• _Exercise objective_:
How many lines in the data below contain the string "plus"? State that number only.

Collected data:
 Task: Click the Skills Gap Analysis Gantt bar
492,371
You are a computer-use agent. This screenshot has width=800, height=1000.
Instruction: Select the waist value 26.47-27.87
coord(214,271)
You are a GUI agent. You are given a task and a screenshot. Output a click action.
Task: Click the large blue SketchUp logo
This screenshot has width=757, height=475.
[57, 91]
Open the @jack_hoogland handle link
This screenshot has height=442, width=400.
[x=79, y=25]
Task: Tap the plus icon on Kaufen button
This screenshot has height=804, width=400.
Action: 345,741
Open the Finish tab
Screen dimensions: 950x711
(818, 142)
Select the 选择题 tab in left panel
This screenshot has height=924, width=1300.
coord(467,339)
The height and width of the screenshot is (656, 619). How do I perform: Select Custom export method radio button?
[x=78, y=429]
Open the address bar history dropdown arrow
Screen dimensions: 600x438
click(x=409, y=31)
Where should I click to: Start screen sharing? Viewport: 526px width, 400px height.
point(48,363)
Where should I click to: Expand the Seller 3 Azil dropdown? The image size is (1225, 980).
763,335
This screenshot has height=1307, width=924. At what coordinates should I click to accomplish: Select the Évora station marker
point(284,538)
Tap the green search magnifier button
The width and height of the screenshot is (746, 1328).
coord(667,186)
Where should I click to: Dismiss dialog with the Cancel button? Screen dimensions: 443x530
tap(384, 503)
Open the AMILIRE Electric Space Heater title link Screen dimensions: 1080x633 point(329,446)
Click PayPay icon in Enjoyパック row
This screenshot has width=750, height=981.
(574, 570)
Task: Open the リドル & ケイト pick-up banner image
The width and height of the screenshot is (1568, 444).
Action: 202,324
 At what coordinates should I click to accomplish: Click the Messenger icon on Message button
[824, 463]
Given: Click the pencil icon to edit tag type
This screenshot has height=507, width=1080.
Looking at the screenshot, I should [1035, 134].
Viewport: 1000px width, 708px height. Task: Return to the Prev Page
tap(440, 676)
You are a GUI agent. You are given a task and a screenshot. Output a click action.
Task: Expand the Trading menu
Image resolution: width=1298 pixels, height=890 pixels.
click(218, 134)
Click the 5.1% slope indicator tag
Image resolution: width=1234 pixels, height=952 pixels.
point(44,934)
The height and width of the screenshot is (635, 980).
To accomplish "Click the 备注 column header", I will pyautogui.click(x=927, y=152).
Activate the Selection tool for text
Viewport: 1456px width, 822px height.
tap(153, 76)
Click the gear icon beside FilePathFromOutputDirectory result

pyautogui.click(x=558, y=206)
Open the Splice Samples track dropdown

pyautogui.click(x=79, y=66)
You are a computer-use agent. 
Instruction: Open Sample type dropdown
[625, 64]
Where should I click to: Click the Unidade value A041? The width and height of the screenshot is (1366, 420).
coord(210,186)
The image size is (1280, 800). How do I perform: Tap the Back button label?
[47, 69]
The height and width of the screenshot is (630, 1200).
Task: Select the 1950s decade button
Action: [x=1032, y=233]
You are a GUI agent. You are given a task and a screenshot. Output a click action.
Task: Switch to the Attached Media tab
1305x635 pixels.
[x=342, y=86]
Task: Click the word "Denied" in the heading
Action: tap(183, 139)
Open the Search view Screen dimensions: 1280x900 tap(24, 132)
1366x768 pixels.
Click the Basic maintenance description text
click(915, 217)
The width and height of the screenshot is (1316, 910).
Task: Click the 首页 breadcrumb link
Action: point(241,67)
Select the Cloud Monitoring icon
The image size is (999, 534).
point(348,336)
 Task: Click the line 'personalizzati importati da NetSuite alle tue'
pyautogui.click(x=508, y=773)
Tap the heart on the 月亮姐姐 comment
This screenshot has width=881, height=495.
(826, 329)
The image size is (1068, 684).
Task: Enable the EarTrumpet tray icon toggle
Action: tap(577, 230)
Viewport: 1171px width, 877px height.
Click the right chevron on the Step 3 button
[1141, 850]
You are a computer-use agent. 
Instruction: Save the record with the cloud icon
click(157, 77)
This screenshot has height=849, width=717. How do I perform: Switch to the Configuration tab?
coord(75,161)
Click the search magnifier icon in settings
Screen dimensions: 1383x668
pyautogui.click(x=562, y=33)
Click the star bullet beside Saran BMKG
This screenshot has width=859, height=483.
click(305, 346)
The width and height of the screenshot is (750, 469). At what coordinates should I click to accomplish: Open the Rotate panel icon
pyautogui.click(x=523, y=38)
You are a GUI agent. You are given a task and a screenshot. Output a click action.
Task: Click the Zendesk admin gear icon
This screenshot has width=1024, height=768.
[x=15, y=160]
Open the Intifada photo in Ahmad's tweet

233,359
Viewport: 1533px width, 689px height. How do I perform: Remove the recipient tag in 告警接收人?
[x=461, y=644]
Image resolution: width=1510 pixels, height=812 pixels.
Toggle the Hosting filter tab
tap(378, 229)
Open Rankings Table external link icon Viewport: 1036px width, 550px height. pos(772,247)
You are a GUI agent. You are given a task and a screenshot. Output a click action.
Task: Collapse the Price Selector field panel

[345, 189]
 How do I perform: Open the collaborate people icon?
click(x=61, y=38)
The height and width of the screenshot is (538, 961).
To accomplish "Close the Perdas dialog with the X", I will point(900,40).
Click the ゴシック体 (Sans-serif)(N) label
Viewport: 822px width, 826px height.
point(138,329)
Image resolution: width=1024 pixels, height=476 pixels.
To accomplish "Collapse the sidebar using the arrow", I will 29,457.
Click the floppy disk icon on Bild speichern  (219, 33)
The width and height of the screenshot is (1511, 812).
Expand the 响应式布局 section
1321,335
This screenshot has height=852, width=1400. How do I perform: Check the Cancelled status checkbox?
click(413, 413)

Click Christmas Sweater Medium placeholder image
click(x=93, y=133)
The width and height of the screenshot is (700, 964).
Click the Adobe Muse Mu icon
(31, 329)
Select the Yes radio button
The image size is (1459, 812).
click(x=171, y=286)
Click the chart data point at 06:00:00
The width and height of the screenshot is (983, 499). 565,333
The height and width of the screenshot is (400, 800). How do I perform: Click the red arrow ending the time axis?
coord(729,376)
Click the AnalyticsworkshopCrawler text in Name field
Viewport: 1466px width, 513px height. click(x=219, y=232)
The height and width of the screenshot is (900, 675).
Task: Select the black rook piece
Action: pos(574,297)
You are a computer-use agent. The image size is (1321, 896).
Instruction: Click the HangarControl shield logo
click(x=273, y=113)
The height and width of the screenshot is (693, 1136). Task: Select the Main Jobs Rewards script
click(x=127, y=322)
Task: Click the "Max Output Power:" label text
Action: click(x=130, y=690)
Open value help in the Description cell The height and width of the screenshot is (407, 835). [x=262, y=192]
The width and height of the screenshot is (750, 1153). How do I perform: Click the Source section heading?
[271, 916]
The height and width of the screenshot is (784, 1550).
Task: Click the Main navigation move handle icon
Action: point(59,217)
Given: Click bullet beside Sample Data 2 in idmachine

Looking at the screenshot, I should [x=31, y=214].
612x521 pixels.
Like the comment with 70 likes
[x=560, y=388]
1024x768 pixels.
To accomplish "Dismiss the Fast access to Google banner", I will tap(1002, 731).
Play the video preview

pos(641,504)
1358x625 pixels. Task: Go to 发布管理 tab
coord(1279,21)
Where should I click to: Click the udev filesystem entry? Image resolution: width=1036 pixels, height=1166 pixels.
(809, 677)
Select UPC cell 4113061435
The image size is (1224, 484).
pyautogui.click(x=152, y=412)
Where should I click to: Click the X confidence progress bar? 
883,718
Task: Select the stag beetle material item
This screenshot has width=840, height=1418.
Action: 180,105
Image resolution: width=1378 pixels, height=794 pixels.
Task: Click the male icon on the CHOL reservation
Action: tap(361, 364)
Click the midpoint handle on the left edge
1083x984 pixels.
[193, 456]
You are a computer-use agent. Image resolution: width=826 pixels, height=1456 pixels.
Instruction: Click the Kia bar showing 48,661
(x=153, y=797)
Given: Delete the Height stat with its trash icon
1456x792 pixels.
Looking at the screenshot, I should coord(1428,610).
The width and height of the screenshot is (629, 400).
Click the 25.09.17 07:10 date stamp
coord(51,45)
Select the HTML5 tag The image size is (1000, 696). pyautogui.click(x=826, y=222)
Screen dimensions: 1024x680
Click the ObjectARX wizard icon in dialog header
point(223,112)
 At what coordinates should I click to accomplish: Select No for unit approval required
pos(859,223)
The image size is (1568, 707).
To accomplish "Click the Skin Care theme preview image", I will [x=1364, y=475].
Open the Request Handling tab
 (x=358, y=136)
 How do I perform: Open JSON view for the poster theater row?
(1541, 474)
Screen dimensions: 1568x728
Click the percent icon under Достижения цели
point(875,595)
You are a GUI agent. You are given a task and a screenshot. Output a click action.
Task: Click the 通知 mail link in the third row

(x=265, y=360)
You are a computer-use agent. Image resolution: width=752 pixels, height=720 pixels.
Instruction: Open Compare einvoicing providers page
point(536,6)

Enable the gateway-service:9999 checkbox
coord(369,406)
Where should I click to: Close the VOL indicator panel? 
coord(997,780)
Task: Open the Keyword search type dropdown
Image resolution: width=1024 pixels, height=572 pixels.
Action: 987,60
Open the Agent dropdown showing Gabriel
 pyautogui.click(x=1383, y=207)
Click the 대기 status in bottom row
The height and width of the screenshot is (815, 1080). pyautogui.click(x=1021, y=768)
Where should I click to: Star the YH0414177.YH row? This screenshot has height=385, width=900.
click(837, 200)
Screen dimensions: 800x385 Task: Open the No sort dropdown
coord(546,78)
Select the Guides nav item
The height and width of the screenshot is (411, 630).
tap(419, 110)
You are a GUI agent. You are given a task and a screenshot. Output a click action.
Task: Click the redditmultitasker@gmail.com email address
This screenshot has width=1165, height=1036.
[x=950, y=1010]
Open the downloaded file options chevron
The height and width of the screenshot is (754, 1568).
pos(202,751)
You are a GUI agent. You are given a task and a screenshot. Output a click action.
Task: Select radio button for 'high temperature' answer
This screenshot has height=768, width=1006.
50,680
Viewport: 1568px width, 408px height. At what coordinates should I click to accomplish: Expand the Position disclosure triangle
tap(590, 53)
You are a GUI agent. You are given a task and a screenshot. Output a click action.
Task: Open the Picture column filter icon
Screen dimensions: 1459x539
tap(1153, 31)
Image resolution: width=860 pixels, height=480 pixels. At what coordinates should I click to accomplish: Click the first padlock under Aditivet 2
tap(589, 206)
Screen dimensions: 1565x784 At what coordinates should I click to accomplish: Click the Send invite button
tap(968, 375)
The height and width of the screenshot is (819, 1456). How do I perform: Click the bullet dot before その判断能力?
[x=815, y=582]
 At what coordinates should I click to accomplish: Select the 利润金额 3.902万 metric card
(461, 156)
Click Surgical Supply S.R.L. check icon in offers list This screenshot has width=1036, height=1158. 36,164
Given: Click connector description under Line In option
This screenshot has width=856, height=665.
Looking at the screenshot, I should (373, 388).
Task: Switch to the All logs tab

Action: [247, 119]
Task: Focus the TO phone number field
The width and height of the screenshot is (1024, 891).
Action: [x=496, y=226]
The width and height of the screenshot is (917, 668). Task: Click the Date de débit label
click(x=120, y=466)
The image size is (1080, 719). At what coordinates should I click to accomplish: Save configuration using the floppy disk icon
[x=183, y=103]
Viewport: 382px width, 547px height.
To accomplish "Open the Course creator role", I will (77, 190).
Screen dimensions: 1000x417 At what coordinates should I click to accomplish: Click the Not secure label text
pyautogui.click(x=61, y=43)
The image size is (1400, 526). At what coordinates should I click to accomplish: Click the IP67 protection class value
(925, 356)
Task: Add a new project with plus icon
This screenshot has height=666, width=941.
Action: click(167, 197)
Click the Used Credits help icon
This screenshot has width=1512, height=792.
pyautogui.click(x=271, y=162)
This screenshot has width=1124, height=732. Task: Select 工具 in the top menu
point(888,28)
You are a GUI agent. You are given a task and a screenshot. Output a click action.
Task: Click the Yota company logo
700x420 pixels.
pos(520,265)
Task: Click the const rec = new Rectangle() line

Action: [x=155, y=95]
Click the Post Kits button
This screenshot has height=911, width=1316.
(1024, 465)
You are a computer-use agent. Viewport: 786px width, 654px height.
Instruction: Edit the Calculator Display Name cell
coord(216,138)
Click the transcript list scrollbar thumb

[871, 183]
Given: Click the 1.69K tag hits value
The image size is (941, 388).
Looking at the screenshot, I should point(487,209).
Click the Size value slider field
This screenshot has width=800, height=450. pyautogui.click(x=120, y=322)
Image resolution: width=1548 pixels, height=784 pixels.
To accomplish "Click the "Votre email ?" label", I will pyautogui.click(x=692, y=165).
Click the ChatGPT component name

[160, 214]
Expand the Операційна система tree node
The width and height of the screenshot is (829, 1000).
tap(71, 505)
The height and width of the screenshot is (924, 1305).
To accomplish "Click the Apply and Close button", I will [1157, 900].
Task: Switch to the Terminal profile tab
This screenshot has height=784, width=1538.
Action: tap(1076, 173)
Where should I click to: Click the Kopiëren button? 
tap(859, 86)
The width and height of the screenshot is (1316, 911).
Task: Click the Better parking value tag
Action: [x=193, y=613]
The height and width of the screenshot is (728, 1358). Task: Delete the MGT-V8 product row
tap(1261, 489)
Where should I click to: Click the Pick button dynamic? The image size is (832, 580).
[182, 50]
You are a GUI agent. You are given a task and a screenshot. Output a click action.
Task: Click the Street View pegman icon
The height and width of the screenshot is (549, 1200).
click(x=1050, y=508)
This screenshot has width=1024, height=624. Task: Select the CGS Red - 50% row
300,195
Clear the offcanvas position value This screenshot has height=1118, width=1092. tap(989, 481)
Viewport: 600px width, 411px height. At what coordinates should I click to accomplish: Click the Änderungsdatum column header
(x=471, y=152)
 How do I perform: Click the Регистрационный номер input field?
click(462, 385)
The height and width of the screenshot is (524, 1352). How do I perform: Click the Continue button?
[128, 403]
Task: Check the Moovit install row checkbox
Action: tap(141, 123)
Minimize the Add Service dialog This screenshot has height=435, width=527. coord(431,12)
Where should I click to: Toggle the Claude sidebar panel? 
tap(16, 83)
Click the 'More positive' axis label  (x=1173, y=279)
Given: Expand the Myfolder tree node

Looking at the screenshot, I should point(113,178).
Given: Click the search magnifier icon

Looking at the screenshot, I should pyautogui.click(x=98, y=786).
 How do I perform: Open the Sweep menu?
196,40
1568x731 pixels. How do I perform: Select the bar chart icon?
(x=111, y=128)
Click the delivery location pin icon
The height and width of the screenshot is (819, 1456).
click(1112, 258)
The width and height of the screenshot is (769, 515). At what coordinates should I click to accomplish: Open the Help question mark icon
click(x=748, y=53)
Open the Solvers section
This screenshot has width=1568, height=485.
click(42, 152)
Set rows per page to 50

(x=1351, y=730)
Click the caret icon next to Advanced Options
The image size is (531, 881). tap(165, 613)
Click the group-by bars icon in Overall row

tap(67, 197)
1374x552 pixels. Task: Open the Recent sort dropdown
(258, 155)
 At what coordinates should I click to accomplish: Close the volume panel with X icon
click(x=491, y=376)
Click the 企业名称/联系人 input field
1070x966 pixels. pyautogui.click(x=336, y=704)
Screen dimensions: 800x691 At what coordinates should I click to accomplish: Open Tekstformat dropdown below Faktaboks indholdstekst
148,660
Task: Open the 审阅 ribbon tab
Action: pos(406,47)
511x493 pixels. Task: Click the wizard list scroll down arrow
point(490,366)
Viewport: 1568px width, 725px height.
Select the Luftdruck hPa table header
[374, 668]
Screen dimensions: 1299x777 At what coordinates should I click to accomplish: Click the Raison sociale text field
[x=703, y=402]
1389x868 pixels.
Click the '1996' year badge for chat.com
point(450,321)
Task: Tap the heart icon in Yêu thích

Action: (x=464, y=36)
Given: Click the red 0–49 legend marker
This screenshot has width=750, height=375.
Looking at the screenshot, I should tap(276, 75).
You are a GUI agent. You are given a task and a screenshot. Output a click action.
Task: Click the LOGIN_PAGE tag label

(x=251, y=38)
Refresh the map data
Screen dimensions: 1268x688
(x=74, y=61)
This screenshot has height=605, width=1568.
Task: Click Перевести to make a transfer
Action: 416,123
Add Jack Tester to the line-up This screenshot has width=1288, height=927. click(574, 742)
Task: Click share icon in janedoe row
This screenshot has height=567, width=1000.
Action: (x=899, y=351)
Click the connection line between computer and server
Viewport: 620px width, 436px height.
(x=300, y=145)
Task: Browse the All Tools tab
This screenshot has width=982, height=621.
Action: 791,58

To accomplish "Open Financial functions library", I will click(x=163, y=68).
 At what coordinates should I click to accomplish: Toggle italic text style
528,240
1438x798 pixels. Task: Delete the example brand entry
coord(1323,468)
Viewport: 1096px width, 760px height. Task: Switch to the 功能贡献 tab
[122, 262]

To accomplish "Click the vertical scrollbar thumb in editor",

• _Result for this task_:
2